Data listing
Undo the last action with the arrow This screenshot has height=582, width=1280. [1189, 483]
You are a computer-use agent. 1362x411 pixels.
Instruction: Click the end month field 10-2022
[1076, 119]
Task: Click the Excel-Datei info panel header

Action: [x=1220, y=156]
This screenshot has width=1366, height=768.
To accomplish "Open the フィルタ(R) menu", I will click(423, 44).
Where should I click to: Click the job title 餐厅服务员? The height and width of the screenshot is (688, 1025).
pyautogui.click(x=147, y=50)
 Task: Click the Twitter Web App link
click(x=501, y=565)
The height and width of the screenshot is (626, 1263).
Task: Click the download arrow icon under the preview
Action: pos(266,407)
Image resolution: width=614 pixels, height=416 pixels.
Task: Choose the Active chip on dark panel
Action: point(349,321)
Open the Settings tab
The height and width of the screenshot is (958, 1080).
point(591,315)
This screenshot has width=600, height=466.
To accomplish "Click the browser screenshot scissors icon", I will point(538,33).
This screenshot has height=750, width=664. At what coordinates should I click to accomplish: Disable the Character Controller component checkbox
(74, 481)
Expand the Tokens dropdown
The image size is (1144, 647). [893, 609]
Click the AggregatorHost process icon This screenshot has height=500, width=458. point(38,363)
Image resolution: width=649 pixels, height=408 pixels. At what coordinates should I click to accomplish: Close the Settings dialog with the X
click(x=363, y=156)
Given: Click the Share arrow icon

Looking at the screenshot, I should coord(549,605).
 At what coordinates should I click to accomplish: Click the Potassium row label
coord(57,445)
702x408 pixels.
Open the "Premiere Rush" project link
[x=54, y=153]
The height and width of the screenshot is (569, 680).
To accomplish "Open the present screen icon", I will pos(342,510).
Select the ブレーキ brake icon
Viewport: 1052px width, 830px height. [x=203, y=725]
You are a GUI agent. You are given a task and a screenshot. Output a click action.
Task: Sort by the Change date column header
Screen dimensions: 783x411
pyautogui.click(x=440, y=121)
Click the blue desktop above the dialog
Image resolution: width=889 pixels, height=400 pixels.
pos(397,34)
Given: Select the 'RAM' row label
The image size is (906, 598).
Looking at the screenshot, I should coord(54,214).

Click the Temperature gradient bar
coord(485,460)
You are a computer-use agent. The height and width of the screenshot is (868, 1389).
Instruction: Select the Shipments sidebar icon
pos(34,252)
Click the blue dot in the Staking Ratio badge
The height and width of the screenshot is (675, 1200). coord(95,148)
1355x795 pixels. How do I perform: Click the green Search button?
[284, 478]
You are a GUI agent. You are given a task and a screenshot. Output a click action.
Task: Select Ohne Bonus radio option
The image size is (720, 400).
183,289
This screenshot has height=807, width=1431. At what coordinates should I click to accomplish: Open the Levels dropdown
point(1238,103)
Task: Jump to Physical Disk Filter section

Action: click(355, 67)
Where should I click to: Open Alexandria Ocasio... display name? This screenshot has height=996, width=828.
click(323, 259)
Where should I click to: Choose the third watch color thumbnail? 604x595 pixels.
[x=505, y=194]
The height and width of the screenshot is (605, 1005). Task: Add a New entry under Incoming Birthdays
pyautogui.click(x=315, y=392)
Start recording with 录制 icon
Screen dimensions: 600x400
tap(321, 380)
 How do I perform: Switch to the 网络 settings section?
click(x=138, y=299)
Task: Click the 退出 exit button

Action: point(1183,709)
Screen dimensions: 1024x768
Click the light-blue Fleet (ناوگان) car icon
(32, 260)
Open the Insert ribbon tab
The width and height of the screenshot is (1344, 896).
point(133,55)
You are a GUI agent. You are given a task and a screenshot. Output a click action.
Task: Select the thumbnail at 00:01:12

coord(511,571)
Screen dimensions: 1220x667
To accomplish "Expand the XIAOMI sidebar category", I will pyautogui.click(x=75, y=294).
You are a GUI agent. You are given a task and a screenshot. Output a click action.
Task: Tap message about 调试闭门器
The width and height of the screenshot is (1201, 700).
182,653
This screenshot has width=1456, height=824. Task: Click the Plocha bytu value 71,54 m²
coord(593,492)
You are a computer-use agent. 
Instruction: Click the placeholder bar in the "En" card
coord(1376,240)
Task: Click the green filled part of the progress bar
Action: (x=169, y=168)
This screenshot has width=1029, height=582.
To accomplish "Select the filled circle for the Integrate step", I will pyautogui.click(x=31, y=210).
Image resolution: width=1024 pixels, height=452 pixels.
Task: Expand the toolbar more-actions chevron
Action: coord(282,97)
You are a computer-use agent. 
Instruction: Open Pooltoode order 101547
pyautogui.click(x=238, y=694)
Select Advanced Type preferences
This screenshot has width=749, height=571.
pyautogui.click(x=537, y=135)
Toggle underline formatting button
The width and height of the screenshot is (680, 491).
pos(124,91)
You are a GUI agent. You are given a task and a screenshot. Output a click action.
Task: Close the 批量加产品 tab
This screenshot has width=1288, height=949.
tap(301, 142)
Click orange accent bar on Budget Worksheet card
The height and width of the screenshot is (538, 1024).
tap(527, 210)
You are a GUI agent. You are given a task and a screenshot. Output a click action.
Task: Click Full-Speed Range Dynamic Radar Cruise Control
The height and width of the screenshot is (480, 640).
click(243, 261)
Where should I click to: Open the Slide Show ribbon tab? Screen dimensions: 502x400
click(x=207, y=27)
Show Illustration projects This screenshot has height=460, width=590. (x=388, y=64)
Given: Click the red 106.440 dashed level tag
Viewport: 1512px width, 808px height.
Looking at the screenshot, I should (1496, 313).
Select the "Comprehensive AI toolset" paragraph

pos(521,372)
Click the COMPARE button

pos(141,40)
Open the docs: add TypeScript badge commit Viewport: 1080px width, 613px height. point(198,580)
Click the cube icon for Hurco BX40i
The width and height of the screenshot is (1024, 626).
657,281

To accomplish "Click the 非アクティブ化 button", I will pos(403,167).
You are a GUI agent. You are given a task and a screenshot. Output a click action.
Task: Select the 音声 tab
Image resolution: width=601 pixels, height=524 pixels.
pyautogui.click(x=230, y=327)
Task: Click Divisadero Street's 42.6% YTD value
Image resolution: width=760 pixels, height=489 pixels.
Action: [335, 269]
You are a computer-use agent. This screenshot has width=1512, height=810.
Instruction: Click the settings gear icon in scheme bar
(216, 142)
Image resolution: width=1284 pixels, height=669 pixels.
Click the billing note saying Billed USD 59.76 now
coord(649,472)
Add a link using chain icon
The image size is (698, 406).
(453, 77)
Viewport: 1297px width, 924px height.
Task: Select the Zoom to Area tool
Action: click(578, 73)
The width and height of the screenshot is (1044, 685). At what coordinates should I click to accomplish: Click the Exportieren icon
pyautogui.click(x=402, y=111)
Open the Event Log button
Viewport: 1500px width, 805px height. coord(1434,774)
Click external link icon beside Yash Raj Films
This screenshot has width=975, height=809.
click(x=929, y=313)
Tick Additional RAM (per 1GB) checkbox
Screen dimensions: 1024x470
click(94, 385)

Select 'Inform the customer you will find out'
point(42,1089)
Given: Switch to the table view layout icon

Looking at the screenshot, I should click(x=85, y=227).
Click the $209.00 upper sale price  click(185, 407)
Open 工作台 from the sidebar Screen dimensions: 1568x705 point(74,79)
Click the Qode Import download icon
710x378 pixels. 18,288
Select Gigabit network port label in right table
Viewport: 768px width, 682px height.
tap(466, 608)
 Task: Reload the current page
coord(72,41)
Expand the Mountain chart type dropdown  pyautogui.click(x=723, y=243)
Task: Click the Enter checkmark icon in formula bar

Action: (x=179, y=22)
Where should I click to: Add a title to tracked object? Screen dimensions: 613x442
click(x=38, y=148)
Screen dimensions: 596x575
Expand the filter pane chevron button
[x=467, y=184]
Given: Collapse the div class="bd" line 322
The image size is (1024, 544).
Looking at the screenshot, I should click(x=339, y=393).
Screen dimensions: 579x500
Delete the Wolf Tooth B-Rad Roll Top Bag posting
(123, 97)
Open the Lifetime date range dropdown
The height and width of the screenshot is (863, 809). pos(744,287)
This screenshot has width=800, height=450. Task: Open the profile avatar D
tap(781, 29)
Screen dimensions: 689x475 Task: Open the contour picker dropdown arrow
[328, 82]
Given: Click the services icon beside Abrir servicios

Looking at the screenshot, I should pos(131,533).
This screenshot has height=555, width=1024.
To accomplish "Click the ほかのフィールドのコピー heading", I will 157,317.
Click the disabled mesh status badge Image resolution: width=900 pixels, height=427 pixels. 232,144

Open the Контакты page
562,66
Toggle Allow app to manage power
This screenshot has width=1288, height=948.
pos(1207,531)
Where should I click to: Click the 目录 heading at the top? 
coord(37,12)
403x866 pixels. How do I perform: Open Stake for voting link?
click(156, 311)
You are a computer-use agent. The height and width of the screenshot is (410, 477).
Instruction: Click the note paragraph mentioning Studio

Instructions for the task
An exact copy of the lines from the one with "This screenshot has width=800, height=450." through the last line of the listing is the whole answer.

Solution
This screenshot has width=800, height=450. Task: Open the profile avatar D
tap(781, 29)
Screen dimensions: 689x475 Task: Open the contour picker dropdown arrow
[328, 82]
Given: Click the services icon beside Abrir servicios

Looking at the screenshot, I should pos(131,533).
This screenshot has height=555, width=1024.
To accomplish "Click the ほかのフィールドのコピー heading", I will 157,317.
Click the disabled mesh status badge Image resolution: width=900 pixels, height=427 pixels. 232,144

Open the Контакты page
562,66
Toggle Allow app to manage power
This screenshot has width=1288, height=948.
pos(1207,531)
Where should I click to: Click the 目录 heading at the top? 
coord(37,12)
403x866 pixels. How do I perform: Open Stake for voting link?
click(156, 311)
You are a computer-use agent. The height and width of the screenshot is (410, 477).
Instruction: Click the note paragraph mentioning Studio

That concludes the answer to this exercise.